Set out as a numbered list every line of the listing from the line containing "Click the RSS text link" down to the line containing "Action: point(148,174)", both included, with blank lines left out.

- _Data for processing_:
########################################

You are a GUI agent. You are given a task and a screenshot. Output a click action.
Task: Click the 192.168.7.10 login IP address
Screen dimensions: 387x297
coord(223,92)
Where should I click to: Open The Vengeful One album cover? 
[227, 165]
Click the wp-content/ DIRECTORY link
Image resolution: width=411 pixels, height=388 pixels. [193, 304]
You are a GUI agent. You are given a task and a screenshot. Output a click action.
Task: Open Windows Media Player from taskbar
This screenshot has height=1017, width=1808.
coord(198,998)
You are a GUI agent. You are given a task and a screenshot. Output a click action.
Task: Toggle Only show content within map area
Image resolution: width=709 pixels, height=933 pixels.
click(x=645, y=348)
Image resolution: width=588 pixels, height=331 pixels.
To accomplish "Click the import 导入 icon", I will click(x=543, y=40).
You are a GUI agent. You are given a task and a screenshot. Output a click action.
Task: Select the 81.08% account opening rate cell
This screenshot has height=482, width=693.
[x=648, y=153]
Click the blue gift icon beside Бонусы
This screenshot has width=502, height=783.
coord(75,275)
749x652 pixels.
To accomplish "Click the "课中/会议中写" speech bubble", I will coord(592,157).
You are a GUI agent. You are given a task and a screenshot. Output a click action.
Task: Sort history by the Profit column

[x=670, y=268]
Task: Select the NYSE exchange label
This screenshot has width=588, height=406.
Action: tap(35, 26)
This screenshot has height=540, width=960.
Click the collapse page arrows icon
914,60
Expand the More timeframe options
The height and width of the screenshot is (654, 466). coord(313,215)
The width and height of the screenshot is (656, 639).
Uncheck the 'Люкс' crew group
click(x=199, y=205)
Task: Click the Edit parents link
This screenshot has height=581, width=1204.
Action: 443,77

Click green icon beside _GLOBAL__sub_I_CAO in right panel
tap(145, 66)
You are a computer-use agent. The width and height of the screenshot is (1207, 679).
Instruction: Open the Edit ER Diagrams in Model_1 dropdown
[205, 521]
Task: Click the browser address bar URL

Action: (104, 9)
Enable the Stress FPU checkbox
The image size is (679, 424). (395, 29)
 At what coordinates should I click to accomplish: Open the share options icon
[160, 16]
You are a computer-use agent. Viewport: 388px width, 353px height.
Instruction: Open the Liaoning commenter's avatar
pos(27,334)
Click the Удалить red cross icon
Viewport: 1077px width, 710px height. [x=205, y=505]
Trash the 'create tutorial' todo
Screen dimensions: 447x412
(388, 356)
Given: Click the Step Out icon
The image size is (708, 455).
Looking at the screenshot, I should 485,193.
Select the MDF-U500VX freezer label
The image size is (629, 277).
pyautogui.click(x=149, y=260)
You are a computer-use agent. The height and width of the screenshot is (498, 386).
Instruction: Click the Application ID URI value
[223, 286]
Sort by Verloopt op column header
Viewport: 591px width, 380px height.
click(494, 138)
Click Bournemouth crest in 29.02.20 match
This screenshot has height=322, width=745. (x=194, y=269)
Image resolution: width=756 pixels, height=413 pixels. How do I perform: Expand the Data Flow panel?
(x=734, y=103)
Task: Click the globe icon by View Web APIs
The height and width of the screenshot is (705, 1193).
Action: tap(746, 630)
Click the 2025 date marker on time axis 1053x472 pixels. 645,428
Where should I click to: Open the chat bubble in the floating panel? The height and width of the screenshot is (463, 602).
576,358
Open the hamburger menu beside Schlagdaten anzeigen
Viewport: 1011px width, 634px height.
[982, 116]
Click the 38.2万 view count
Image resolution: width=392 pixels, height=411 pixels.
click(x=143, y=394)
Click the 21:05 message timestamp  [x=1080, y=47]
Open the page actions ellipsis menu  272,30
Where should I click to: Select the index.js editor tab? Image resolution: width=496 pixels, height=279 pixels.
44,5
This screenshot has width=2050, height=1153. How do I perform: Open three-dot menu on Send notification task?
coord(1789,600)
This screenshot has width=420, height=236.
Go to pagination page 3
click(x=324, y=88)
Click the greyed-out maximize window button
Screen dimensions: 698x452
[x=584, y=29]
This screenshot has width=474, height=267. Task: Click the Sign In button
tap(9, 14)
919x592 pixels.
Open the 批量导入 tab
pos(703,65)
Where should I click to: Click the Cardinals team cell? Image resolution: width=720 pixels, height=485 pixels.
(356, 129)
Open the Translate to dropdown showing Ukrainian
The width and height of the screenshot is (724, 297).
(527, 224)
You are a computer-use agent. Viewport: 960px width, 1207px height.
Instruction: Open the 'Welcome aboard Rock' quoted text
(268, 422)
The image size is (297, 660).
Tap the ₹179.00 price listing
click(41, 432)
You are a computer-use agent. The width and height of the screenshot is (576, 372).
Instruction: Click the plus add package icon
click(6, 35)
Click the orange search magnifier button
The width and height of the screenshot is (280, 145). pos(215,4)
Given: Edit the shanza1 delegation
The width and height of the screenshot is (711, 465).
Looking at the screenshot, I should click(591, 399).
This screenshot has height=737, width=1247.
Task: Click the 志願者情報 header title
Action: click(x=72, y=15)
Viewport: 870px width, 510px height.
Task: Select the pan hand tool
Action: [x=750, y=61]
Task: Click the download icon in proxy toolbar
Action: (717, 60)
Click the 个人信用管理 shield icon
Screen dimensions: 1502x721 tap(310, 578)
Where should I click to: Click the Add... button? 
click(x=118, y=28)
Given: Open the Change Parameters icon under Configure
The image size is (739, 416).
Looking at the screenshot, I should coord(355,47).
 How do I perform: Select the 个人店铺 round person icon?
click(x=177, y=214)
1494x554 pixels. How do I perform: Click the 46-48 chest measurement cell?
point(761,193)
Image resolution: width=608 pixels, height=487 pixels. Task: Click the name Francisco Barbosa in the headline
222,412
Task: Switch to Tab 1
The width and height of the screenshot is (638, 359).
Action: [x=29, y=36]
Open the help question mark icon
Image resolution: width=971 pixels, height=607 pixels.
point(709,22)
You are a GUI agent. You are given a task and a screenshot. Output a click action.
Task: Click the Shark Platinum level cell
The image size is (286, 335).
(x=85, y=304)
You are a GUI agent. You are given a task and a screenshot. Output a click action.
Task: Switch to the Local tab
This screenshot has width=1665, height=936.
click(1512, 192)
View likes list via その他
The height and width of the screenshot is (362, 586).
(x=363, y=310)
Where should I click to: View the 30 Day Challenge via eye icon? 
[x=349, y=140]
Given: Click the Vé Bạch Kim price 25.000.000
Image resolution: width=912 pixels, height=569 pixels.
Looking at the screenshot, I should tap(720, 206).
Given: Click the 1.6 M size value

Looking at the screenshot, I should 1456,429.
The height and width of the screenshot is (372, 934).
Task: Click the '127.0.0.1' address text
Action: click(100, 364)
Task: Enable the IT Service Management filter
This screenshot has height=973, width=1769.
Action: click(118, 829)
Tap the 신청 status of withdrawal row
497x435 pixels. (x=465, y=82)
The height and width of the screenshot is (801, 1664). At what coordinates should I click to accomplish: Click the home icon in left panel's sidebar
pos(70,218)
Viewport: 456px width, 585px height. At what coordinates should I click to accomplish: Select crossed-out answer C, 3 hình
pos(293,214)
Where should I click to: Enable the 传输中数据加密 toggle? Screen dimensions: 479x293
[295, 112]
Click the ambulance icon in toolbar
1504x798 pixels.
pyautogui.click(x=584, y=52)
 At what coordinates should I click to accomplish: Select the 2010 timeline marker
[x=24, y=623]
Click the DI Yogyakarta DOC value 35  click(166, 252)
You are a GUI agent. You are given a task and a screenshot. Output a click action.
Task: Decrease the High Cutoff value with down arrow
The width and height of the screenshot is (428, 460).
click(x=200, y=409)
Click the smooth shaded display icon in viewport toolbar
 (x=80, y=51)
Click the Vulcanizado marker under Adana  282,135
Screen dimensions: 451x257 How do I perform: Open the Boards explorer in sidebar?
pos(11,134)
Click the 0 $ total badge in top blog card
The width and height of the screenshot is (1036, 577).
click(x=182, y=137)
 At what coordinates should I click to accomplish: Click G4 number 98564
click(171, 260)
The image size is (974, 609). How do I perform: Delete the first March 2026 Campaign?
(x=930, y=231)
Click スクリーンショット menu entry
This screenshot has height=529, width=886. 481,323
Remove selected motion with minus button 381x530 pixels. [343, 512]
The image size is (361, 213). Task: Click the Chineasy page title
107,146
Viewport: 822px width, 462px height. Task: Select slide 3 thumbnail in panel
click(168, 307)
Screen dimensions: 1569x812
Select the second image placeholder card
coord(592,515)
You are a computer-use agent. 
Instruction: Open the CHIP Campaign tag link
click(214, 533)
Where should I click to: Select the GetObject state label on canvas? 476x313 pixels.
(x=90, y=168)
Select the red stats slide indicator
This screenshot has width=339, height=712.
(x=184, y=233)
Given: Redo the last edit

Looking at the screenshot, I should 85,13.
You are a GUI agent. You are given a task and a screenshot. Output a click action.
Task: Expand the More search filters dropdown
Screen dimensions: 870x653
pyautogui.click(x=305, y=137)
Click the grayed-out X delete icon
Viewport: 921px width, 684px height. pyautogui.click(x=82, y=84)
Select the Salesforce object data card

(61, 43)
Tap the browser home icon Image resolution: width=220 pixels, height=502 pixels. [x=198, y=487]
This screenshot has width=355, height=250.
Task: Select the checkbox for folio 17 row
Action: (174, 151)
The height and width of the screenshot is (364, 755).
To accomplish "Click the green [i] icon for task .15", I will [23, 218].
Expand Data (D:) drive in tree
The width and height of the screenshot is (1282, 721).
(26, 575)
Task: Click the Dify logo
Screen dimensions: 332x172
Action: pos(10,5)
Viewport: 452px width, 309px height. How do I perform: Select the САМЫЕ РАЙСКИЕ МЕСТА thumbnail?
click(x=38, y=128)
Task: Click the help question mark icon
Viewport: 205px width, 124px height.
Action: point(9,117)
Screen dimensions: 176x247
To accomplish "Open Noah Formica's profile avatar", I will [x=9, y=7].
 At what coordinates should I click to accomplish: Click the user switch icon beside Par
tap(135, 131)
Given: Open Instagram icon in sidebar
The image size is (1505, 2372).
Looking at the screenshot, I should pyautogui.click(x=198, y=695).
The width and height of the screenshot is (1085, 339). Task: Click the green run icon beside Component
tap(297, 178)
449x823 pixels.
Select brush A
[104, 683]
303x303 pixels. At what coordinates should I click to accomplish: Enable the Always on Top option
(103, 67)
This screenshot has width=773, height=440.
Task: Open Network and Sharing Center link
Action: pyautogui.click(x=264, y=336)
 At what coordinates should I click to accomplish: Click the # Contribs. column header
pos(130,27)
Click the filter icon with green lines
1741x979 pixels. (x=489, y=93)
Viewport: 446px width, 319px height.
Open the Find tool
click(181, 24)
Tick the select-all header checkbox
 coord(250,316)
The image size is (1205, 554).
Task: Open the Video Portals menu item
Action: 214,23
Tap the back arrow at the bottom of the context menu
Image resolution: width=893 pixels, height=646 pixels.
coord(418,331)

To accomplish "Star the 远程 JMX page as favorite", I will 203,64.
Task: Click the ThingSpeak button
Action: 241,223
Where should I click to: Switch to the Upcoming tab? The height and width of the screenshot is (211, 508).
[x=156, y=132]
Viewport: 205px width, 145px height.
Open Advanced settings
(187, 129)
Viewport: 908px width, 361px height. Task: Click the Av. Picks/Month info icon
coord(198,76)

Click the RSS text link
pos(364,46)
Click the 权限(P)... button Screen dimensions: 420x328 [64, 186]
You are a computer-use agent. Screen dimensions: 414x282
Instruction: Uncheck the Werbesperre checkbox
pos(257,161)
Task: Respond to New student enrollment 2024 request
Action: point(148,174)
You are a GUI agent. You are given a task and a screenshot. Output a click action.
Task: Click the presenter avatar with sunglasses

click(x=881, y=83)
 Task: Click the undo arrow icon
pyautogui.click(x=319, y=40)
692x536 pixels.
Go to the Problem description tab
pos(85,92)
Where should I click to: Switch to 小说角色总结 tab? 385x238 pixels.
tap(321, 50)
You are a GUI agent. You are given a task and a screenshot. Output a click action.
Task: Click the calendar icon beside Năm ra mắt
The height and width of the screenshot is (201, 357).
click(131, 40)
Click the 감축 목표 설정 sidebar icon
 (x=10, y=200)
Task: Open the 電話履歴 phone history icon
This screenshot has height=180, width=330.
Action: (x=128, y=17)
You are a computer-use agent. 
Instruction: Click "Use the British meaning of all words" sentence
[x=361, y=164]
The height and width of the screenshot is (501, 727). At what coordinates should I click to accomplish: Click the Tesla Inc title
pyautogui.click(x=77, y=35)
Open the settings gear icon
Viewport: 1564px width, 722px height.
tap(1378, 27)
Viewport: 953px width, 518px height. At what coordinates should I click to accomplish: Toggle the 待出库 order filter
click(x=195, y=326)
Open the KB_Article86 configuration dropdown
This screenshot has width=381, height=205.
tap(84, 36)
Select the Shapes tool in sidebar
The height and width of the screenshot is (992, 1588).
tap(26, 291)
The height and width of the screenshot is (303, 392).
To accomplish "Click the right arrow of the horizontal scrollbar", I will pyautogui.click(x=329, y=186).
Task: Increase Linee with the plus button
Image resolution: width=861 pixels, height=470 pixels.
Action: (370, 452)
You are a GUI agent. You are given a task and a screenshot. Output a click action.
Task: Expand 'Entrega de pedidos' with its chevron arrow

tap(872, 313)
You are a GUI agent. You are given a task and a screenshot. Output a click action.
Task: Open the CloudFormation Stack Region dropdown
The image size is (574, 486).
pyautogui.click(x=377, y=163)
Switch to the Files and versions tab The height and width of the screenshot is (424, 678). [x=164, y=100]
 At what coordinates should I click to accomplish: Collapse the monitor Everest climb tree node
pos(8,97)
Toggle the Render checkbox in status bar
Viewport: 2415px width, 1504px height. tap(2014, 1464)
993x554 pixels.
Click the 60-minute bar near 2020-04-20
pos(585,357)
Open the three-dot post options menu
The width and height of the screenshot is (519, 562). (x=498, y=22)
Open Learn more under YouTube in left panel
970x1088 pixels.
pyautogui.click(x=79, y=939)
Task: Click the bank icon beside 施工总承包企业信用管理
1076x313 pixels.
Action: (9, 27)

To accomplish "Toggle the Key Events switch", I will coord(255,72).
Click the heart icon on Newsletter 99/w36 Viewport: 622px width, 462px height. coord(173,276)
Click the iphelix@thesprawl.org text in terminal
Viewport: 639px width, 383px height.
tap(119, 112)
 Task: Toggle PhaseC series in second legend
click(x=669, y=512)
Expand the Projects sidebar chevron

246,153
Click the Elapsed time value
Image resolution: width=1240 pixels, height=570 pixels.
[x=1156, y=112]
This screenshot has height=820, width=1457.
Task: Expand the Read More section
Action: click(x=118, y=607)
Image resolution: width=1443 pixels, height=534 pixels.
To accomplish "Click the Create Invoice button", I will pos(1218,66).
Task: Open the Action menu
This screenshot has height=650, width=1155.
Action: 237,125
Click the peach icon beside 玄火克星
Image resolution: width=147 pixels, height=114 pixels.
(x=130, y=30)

########################################

- _Completed exercise_:
1. Click the RSS text link
2. pos(364,46)
3. Click the 权限(P)... button Screen dimensions: 420x328 [64, 186]
4. You are a computer-use agent. Screen dimensions: 414x282
5. Instruction: Uncheck the Werbesperre checkbox
6. pos(257,161)
7. Task: Respond to New student enrollment 2024 request
8. Action: point(148,174)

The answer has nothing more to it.